§ **What is expected**: Nothing in the data should be left out, so repeat it all exactly.

§ **Listed records**:
* * *
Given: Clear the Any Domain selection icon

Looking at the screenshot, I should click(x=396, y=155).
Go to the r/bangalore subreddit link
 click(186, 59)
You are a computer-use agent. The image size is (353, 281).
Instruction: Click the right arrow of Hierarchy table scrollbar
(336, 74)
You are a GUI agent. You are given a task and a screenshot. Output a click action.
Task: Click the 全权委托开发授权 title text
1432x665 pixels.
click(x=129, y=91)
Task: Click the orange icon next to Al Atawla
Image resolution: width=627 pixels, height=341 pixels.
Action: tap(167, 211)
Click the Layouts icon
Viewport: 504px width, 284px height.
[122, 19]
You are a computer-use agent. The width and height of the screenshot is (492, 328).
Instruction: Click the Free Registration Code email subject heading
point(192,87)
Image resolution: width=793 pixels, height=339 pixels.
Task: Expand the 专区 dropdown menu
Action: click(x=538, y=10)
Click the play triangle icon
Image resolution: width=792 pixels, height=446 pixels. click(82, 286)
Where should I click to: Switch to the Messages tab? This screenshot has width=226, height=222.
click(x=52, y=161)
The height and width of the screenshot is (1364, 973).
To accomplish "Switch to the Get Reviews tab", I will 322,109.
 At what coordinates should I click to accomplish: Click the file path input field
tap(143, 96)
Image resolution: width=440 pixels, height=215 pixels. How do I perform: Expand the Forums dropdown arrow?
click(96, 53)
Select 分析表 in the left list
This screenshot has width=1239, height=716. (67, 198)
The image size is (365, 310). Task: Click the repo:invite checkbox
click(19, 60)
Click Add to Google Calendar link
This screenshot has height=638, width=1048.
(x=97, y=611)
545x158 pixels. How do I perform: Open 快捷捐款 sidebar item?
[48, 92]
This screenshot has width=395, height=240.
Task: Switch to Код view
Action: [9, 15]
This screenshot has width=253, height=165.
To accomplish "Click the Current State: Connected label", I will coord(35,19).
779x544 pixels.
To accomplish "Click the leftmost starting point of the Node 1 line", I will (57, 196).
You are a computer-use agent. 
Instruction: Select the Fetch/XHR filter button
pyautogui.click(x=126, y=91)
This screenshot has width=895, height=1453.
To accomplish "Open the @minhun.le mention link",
* * *
§ **Answer space**:
Given: Clear the Any Domain selection icon

Looking at the screenshot, I should click(x=396, y=155).
Go to the r/bangalore subreddit link
 click(186, 59)
You are a computer-use agent. The image size is (353, 281).
Instruction: Click the right arrow of Hierarchy table scrollbar
(336, 74)
You are a GUI agent. You are given a task and a screenshot. Output a click action.
Task: Click the 全权委托开发授权 title text
1432x665 pixels.
click(x=129, y=91)
Task: Click the orange icon next to Al Atawla
Image resolution: width=627 pixels, height=341 pixels.
Action: tap(167, 211)
Click the Layouts icon
Viewport: 504px width, 284px height.
[122, 19]
You are a computer-use agent. The width and height of the screenshot is (492, 328).
Instruction: Click the Free Registration Code email subject heading
point(192,87)
Image resolution: width=793 pixels, height=339 pixels.
Task: Expand the 专区 dropdown menu
Action: click(x=538, y=10)
Click the play triangle icon
Image resolution: width=792 pixels, height=446 pixels. click(82, 286)
Where should I click to: Switch to the Messages tab? This screenshot has width=226, height=222.
click(x=52, y=161)
The height and width of the screenshot is (1364, 973).
To accomplish "Switch to the Get Reviews tab", I will 322,109.
 At what coordinates should I click to accomplish: Click the file path input field
tap(143, 96)
Image resolution: width=440 pixels, height=215 pixels. How do I perform: Expand the Forums dropdown arrow?
click(96, 53)
Select 分析表 in the left list
This screenshot has width=1239, height=716. (67, 198)
The image size is (365, 310). Task: Click the repo:invite checkbox
click(19, 60)
Click Add to Google Calendar link
This screenshot has height=638, width=1048.
(x=97, y=611)
545x158 pixels. How do I perform: Open 快捷捐款 sidebar item?
[48, 92]
This screenshot has width=395, height=240.
Task: Switch to Код view
Action: [9, 15]
This screenshot has width=253, height=165.
To accomplish "Click the Current State: Connected label", I will coord(35,19).
779x544 pixels.
To accomplish "Click the leftmost starting point of the Node 1 line", I will (57, 196).
You are a computer-use agent. 
Instruction: Select the Fetch/XHR filter button
pyautogui.click(x=126, y=91)
This screenshot has width=895, height=1453.
To accomplish "Open the @minhun.le mention link",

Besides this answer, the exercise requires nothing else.